The beavers have additionally reproduced. In 2024, no less than two kits have been born at Paradise Fields. Though theyāre nonetheless not free-roaming, this huge enclosure has develop into a functioning household territory.
London is now searching for different locations the place beavers would possibly assist. Croydon Council is exploring a proposal to introduce a household to South Norwood Nation Park, which it says will enhance biodiversity, water high quality and flood resilience. If surveys, funding and licences line up, the animals may arrive there in 2028.
That enlargement pushes the London beavers debate even additional, asking a key query: can rewilding work the place individuals really dwell?
To date, the reply appears to be sure ā however solely with planning, fencing, monitoring and native help. Beavers can be rewilded and free-roaming in pure websites, whereas within the capital, they willāt be left to roam freely by each river. They’re being positioned in fastidiously chosen websites the place their engineering may help soak up rain, restore wetlands and provides metropolis residents a detailed view of an animal that vanished from Britain centuries in the past.
In that sense, London has develop into a check case for a broader future. The beaver is not only a rural conservation story. It’s turning into a part of the city local weather toolkit.

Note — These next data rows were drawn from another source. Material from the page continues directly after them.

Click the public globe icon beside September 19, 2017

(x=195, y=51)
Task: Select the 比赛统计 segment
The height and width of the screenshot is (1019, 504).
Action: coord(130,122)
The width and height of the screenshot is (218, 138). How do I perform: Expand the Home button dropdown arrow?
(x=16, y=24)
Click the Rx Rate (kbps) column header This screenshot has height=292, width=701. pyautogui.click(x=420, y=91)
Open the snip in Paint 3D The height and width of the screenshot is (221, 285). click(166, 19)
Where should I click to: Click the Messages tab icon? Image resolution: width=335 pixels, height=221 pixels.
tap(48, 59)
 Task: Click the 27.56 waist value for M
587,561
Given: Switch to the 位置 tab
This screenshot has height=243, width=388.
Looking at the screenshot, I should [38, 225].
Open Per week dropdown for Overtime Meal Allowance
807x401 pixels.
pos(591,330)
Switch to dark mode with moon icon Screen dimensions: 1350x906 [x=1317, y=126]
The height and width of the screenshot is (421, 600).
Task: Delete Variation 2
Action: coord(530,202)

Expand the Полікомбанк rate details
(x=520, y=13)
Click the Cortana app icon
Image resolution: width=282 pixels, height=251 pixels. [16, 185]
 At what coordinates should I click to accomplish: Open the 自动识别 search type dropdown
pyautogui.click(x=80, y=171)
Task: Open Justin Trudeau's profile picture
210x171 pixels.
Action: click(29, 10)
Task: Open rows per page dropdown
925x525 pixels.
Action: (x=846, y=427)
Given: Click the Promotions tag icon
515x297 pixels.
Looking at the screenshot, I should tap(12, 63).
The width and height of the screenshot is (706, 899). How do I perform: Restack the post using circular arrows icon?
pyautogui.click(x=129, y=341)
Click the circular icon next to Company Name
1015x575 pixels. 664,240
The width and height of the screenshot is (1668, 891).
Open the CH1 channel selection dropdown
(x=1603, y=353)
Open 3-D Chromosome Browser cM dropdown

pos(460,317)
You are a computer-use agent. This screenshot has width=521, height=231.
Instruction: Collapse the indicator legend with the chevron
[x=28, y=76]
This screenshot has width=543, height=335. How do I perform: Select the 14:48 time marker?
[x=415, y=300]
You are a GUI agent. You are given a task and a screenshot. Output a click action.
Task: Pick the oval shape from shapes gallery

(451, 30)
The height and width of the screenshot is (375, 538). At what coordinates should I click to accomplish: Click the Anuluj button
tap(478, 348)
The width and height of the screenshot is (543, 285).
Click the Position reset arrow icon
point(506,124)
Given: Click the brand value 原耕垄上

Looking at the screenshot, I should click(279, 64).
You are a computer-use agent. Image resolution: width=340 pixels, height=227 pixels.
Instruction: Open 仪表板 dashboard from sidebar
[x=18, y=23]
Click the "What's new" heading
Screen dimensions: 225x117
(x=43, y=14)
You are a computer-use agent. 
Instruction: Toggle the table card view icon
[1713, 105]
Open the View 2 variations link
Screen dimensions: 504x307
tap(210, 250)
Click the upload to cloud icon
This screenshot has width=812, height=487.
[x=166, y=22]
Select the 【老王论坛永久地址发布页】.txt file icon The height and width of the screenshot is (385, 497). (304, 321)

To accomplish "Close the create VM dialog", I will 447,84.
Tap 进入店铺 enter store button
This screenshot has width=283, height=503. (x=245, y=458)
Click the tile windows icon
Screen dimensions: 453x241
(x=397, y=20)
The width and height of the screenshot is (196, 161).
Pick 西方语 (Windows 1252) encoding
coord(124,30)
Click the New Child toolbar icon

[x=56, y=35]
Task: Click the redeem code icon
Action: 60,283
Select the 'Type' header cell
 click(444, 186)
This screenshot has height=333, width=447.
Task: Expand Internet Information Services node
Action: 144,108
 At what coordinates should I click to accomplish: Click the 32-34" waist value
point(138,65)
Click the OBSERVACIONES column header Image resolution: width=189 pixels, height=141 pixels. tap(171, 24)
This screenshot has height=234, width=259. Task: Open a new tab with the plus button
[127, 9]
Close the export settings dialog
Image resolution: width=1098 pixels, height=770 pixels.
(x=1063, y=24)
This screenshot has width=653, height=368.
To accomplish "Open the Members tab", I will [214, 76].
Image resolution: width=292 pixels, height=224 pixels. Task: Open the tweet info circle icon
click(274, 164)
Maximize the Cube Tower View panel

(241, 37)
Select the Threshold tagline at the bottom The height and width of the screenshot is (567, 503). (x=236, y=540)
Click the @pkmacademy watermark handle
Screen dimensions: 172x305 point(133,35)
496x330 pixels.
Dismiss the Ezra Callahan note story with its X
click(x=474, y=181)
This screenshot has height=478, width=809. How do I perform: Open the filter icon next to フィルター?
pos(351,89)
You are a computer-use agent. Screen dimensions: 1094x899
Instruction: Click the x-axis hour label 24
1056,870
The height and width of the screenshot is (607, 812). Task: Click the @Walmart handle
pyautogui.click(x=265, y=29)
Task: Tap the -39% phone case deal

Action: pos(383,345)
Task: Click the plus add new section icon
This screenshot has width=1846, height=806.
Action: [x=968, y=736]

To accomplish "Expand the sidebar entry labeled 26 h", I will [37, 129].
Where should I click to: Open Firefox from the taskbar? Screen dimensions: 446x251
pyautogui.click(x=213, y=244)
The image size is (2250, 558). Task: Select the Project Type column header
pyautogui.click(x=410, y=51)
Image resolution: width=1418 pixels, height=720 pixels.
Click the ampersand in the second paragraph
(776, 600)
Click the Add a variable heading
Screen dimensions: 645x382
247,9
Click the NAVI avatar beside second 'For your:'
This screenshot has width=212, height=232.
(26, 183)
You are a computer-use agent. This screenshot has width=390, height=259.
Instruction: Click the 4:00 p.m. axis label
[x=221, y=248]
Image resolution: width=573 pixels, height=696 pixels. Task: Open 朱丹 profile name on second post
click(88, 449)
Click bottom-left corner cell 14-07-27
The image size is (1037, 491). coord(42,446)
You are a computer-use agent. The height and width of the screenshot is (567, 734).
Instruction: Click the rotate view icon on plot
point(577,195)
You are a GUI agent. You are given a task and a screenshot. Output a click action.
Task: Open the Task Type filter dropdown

For a rustic dealing with heavier rainfall, summer droughts and mounting flood-defense prices, beavers may develop into a remarkably helpful answer. Granted, they receivedāt save each village or Tube station from flooding, nor can they substitute engineered defences.
However in the suitable catchments, with cautious administration and correct help, beavers can restore a part of the water system whereas making it wilder. They will provide advantages for each nature and native communities.
After centuries of absence, Britain is not only bringing again an animal. It’s bringing again a panorama operate ā one which we nearly forgot about.